OSRA22 does that by placing the burden of proof on carriers for invoicing of detention and demurrage, or late fees, charged to shippers. It also requires carriers to report to the FMC how much in imports and exports they handle within the U.S. on a quarterly basis among other things.
“In addition to the existing supply chain challenges, retailers remain very concerned about the ongoing West Coast port labor negotiations, and potential additional disruptions as a result,” Gold went on to say.
The International Longshore and Warehouse Union (ILWU) and Pacific Maritime Association (PMA), the group representing terminal operators in the labor contract negotiations, issued a joint statement last week confirming a new agreement would not likely be reached by July 1 when the current one is set to expire.
However, the two groups attempted to soothe concerns of a disruption, reiterating their “shared commitment” to reaching a new deal and confirming there are no plans for a strike or lockout.

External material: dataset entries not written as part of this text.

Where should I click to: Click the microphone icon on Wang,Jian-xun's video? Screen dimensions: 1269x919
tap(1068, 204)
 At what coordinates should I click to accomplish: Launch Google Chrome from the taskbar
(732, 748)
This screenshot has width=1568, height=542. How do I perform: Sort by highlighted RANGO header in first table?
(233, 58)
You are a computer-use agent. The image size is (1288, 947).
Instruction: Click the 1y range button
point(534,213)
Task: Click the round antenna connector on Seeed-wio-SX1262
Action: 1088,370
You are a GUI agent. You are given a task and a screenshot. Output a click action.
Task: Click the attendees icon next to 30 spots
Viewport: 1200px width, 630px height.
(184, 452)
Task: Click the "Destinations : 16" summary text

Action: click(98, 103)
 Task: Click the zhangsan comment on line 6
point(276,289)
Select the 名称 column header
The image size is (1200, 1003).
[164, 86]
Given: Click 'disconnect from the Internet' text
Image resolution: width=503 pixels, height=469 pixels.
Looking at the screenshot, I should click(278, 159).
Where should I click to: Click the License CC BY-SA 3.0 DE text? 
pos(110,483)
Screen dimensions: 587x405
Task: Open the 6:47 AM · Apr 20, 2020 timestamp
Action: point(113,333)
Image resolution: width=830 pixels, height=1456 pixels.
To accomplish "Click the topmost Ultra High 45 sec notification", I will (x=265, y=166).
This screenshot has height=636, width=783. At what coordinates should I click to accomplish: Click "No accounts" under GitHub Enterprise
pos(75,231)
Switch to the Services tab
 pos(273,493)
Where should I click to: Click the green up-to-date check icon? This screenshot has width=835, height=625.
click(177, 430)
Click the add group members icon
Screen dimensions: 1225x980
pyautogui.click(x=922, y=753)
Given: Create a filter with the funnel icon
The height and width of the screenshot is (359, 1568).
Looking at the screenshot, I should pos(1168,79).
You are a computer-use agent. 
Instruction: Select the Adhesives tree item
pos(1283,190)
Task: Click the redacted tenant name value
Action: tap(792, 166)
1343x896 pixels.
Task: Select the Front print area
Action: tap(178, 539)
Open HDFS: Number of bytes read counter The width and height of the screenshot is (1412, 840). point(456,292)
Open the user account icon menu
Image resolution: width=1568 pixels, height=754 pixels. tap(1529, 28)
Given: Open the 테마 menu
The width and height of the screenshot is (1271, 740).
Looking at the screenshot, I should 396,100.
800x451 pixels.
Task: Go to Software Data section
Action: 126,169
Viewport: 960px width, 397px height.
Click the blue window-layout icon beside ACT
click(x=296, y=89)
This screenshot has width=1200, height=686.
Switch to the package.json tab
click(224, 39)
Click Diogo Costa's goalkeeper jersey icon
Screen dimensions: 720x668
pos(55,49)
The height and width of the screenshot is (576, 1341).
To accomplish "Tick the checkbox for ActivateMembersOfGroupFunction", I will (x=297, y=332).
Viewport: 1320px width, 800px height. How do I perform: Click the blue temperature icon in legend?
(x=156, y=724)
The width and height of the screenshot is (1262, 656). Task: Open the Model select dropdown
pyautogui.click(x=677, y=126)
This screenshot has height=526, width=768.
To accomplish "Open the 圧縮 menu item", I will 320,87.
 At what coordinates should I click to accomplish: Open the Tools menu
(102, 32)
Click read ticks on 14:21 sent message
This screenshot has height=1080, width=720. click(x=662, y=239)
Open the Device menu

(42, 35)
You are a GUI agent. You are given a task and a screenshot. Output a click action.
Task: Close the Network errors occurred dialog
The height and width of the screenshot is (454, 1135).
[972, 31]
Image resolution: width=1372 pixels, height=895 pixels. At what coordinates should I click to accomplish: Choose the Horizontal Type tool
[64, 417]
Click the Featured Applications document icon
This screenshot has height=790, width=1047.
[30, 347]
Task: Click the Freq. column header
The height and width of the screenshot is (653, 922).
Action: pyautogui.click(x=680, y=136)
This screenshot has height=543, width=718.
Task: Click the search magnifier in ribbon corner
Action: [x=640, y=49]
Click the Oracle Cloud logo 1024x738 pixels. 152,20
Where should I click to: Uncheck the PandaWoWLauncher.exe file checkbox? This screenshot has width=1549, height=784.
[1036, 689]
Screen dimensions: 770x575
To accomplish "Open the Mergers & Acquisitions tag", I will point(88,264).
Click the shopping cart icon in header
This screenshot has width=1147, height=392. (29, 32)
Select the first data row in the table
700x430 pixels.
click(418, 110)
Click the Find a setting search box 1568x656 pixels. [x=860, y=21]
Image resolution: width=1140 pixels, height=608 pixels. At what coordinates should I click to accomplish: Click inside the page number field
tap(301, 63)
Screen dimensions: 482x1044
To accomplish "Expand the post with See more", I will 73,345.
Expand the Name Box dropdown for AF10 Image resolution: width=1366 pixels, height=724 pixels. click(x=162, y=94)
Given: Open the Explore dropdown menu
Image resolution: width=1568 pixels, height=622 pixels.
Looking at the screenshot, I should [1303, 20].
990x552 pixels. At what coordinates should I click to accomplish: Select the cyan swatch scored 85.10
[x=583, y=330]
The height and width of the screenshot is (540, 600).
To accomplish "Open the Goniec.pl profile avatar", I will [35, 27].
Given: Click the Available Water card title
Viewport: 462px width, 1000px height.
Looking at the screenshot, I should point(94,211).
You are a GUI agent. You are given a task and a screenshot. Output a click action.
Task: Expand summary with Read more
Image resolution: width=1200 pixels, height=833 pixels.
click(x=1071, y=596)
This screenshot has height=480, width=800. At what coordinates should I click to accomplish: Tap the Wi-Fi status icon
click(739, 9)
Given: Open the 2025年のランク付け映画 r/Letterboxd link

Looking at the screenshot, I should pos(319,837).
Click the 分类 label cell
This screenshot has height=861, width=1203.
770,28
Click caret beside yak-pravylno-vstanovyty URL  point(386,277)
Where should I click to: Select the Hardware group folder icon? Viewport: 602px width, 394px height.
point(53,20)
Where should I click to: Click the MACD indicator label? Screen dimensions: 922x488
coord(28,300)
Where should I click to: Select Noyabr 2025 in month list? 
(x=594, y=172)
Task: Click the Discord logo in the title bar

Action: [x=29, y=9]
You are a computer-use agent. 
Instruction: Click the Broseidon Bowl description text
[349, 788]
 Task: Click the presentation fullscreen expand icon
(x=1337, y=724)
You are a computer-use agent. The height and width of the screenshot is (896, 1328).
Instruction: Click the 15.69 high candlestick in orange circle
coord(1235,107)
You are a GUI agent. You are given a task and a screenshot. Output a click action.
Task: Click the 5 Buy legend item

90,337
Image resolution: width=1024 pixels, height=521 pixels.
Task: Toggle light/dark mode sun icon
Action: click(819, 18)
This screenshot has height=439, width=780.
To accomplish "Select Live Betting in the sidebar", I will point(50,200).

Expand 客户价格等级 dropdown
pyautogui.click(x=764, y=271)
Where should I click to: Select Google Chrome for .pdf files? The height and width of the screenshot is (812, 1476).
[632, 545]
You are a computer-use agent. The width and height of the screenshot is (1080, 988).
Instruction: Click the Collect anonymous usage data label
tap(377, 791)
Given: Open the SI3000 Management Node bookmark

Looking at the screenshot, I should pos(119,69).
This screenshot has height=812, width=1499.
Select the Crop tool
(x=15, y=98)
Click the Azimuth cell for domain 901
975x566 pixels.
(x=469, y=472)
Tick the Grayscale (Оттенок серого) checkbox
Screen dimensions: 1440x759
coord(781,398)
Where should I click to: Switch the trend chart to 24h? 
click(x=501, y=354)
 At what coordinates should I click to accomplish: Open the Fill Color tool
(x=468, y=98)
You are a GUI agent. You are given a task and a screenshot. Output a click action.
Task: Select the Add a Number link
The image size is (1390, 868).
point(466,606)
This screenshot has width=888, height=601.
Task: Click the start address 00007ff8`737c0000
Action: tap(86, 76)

“The parties have already signaled that they will not have a new contract in place by July 1, but the question is what happens after that?” Gold said. “The parties did say last week in the joint statement there won’t be a strike or lockout but, again, we know the history of these negotiations with disruptions that occur through slowdowns and other actions.”
In a matter separate from the current negotiations, shift changes at the ports of Tacoma, Seattle, Oakland, Los Angeles and Long Beach occurred Monday in observance of the Juneteenth holiday. The local chapters of the ILWU at those facilities moved their stop-work meeting to the day shift, with work resuming in the evening.
Stop-work meetings are held monthly to discuss union matters and are part of the collective bargaining agreement worked out between labor and the employers.